Pop art did not innovate merely by referencing advertising and mass media, as earlier art movements had already done. Instead, artists invoked the commercial world in their work to raise questions around media and genre hierarchy, the gentrification and standardisation of Modernism, and supervening (super)market aesthetics. Pop art was a critique of modernist elitism and a rebuttal to abstraction’s ideological superiority, but a reappropriation of its methods can become mere banal simulation. For example, the act of collaging elements from our digital terrain, as Beeple did for Everydays: The First 5000 Days (2021), does not make the work synonymous with Pop art.5 Contemporary works of art that incorporate popular imagery are consistently framed in this lineage, the legitimacy of which the present reviewer frequently doubts. When digital art cites memes or social media influencers, it is difficult to raise the work out of redundancy. Today, reiterating the market tendencies of data capitalism and the algorithmic junk food of our daily lives rarely works as a critique. We are too deeply steeped in the game show aesthetics of infotainment and ironic pastiche – the cool detachment of capitalism itself – for these attitudes to be convincingly critical.6
Blockchain, like so much else, defines exchange through capital, but what if it were otherwise? The room ‘Close Your Eyes, Make a Wish’ presents works that imagine alternate structures, such as the collective Keiken’s web-based video game, Wisdoms for Love 3.0 (Metaverse: We Are At The End Of Something) FIG.10. The collaborative posits an entire metaverse in which wisdom tokens enable players to get to Love 3.0, as opposed to the Web 3.0 that blockchain is supposed to herald, whereby the internet will be available to everyone, everywhere, all the time, through smart devices that connect us all in a vast realm of perpetual data connectivity. Perhaps that is not everyone’s vision of utopia. ‘Take a Picture it’ll Last Longer’ imagines the extravagances that imbue the realm of representation; notably, Web 3.0 is supposed to blur the virtual and physical worlds.7 Julieta Gil’s Patriarchal Sculpture Park FIG.11 comprises a series of 3D scans of sculptures from around Mexico City that ‘represent patriarchal constructs’. The scans are offered as 3D model pack, a nod to crypto collectibles but one that undermines their usual uncritical memorialising.
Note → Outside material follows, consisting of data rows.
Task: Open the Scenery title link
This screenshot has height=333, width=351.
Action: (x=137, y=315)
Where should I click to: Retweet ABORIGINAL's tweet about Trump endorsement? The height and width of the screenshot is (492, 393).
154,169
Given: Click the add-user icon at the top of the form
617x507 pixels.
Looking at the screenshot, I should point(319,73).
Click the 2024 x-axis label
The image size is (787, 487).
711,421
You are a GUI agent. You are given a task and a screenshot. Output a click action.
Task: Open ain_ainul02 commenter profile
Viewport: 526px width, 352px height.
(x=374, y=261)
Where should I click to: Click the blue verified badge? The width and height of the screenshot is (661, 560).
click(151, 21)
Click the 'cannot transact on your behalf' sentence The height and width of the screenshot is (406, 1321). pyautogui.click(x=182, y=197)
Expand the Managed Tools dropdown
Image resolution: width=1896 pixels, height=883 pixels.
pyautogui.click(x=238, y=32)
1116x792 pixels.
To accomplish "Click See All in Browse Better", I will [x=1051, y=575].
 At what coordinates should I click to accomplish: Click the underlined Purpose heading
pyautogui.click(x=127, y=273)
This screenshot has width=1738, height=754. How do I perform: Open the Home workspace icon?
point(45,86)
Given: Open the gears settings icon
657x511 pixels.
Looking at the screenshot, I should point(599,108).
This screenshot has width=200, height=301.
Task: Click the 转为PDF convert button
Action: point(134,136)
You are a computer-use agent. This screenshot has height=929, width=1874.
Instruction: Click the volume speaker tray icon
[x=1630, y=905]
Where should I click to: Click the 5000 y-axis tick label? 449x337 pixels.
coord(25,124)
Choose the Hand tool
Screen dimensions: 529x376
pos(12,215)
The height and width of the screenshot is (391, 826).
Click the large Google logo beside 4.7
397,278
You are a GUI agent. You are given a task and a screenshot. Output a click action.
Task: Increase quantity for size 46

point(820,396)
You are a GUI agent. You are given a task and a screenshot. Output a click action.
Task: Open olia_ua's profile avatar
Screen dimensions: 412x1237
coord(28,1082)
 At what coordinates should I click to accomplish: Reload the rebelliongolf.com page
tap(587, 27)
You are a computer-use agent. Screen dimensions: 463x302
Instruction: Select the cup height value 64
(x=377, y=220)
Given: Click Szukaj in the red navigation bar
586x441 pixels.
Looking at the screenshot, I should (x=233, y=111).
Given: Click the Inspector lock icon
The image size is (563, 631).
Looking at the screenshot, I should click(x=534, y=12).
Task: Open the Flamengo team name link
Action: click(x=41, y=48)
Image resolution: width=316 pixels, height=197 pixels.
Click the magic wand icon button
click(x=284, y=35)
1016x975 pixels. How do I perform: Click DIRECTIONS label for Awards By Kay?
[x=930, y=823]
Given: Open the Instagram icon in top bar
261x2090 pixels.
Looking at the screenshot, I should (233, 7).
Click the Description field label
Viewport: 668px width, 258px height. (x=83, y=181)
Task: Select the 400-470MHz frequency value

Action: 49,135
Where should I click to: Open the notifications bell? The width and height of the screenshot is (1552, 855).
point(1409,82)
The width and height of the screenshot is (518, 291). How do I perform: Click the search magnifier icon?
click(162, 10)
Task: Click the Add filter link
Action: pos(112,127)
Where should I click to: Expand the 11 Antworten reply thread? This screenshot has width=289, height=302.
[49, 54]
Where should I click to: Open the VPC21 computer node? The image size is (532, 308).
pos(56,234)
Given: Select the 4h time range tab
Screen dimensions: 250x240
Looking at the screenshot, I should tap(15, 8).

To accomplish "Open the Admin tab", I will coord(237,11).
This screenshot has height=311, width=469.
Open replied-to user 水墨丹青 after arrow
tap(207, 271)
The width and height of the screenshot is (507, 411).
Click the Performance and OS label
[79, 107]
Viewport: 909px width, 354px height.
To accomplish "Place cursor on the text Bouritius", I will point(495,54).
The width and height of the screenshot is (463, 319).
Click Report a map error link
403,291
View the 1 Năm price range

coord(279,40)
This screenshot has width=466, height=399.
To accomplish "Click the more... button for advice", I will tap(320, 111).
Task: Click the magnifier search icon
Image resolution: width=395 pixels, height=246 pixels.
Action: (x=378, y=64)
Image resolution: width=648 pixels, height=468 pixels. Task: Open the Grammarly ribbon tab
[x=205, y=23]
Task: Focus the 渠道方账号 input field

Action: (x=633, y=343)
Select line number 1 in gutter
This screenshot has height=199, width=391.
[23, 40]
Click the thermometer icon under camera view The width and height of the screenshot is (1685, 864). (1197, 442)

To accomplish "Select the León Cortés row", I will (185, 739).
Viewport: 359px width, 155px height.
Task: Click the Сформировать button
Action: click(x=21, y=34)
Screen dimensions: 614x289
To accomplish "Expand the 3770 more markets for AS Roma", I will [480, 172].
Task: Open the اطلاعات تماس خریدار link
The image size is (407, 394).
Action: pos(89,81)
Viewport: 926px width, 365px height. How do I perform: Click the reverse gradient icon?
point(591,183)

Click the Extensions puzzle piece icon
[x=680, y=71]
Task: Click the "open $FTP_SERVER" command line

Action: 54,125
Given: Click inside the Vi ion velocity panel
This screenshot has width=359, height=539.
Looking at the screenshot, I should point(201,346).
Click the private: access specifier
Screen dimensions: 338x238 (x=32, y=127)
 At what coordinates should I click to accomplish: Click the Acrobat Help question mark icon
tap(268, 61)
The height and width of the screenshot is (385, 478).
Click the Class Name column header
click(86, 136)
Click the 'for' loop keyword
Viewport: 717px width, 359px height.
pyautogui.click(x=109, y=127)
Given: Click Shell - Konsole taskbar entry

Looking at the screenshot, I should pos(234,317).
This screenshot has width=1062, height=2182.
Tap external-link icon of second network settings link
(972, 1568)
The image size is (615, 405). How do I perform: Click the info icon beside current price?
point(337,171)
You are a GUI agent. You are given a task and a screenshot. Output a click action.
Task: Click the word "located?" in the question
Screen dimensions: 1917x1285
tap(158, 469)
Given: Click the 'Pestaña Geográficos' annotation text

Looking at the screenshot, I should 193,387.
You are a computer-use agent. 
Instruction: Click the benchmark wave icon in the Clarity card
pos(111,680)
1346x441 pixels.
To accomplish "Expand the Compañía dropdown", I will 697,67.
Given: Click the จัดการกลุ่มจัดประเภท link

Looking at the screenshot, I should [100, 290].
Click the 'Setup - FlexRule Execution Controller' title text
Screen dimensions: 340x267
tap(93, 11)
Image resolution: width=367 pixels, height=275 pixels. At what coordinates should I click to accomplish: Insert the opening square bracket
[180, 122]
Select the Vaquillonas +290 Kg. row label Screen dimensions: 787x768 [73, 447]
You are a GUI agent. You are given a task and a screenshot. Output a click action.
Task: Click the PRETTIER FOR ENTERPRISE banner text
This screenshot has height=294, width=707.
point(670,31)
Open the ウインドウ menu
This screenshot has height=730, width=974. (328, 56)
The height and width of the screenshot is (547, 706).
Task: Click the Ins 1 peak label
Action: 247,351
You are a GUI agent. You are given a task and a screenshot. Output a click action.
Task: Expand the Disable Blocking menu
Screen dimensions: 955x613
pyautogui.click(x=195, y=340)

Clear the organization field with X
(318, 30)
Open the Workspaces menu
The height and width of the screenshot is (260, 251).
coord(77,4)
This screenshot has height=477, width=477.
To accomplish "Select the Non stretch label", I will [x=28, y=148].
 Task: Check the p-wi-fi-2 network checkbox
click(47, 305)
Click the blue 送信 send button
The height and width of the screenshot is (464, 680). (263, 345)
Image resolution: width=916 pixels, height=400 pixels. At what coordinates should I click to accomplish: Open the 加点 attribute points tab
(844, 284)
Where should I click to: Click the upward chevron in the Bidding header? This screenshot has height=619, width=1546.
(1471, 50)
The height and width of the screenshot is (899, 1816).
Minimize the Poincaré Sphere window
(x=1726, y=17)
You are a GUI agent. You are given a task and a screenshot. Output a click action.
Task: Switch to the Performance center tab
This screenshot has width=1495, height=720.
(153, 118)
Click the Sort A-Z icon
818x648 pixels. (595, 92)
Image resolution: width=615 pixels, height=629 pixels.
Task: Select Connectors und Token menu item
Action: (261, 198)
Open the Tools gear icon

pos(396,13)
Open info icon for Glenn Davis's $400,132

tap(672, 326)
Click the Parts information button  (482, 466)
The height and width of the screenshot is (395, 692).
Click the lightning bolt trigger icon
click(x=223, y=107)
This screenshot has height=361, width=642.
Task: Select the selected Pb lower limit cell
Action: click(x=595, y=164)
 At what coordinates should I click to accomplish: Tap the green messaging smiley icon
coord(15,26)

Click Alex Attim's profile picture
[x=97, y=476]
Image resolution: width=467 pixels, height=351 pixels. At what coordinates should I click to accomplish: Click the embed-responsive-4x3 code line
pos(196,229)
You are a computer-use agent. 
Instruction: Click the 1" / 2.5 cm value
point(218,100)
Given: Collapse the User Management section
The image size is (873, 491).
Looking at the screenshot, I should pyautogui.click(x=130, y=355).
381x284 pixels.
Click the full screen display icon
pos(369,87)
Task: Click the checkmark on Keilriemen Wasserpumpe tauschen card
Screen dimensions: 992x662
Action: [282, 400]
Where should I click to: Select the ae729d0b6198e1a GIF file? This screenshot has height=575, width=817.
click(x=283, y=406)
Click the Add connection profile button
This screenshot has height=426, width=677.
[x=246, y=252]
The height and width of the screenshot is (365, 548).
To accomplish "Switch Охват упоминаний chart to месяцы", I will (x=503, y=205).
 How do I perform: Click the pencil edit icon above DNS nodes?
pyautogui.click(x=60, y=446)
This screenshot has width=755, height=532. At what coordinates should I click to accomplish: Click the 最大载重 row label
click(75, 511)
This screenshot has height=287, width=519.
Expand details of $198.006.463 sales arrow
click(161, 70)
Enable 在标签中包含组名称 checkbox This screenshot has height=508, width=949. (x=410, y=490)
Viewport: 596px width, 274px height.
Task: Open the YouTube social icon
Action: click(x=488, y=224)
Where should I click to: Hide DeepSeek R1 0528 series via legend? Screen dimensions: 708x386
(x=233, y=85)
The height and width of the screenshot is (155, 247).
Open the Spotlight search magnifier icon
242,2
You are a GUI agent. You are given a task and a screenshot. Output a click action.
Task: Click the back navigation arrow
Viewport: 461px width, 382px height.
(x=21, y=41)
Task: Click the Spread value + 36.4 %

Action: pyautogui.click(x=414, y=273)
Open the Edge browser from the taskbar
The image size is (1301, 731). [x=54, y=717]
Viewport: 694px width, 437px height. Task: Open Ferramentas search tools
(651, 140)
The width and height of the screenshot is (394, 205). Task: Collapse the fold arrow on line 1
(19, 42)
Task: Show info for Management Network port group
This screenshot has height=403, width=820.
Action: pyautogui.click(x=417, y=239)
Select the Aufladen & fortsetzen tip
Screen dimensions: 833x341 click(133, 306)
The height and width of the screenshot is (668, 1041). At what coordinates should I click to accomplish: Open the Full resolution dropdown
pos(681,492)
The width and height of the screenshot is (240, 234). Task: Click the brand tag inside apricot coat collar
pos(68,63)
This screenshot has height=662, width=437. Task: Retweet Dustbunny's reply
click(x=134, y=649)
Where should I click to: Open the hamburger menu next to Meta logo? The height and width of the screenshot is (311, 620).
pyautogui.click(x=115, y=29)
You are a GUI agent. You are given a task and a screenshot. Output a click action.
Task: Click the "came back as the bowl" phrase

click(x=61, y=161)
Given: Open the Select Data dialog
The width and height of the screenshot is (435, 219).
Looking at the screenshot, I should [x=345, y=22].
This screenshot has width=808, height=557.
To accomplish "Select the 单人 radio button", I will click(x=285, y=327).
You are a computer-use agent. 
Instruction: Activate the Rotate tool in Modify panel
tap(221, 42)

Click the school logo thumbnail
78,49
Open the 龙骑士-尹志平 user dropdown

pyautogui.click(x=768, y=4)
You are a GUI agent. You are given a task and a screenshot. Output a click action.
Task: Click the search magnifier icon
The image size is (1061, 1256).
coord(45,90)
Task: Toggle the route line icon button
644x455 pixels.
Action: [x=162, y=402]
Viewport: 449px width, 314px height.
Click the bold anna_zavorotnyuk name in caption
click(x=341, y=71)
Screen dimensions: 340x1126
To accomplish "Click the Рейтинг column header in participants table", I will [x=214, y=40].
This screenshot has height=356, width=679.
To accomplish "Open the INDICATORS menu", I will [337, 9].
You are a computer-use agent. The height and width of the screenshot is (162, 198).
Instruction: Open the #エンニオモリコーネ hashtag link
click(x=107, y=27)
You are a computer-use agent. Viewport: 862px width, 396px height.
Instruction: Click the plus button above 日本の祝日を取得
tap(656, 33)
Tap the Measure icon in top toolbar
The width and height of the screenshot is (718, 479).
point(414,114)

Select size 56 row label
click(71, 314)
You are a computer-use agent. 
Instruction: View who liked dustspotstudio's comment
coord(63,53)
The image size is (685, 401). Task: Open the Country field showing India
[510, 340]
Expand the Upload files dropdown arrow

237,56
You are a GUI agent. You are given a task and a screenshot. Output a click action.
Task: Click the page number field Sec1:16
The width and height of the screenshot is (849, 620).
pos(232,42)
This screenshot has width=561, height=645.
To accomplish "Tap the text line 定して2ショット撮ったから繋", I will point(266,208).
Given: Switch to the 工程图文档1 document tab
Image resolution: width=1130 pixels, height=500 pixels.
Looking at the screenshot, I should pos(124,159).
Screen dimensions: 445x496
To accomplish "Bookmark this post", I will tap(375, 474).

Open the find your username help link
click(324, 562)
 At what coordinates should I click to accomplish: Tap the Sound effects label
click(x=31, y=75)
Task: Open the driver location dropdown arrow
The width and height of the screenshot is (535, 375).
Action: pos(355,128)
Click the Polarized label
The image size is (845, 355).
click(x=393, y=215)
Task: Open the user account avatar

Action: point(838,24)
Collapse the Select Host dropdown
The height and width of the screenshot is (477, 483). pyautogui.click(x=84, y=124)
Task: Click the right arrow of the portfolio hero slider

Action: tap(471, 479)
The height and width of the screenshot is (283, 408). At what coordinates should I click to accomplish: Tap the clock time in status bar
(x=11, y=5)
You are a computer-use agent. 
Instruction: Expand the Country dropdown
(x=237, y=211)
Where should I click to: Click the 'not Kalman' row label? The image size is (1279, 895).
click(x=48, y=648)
The significance of the show is most apparent in the final selection, ‘You Can’t See the Future with Tears in Your Eyes’. Decrying blockchain – its financialisation of relations, reiteration of platform mentality and overhyped opportunities – prevents us from engaging with the technology itself. The model presented by auction houses or NFT platforms is only one way to operate on the ledger. Pieces of Me resists the ‘aggregate hype of the global NFT marketplace’. In its more considered approach, it manifests as a commentary on the position of pop culture and, by extension, Pop art. The institutionalisation of the visual culture surrounding NFTs imitates the cultural appropriation of Pop Art as a brightly hued but shallow indictment of capitalism. However, the institutional embrace of both has similarly stripped them of their subversive and politically creative potential. It is easy to forget that Pop art initially critiqued art world attitudes and practices, which blockchain and therefore NFTs can also do, however standardisation and institutionalisation is quickly impeding any such possibility within this emergent technology. That a web-based exhibition solely about blockchain should manage to invoke such issues is impressive. In Pieces of Me, the curators, Wallerstein, Kelani Nichole and Harm van den Dorpel, reject the uniform position that blockchain has assumed, and insist on a critical stance that examines how it operates across the cultural stratosphere. They showcase works that deviate in style, content and medium in order to pointedly argue that blockchain’s potential is far more diverse than many current platforms would have us realise. At the same time, they also recognise its redundancy: much of what it can do is already possible in paper form, by the bonds and ethics of care that go into being true patrons of the arts.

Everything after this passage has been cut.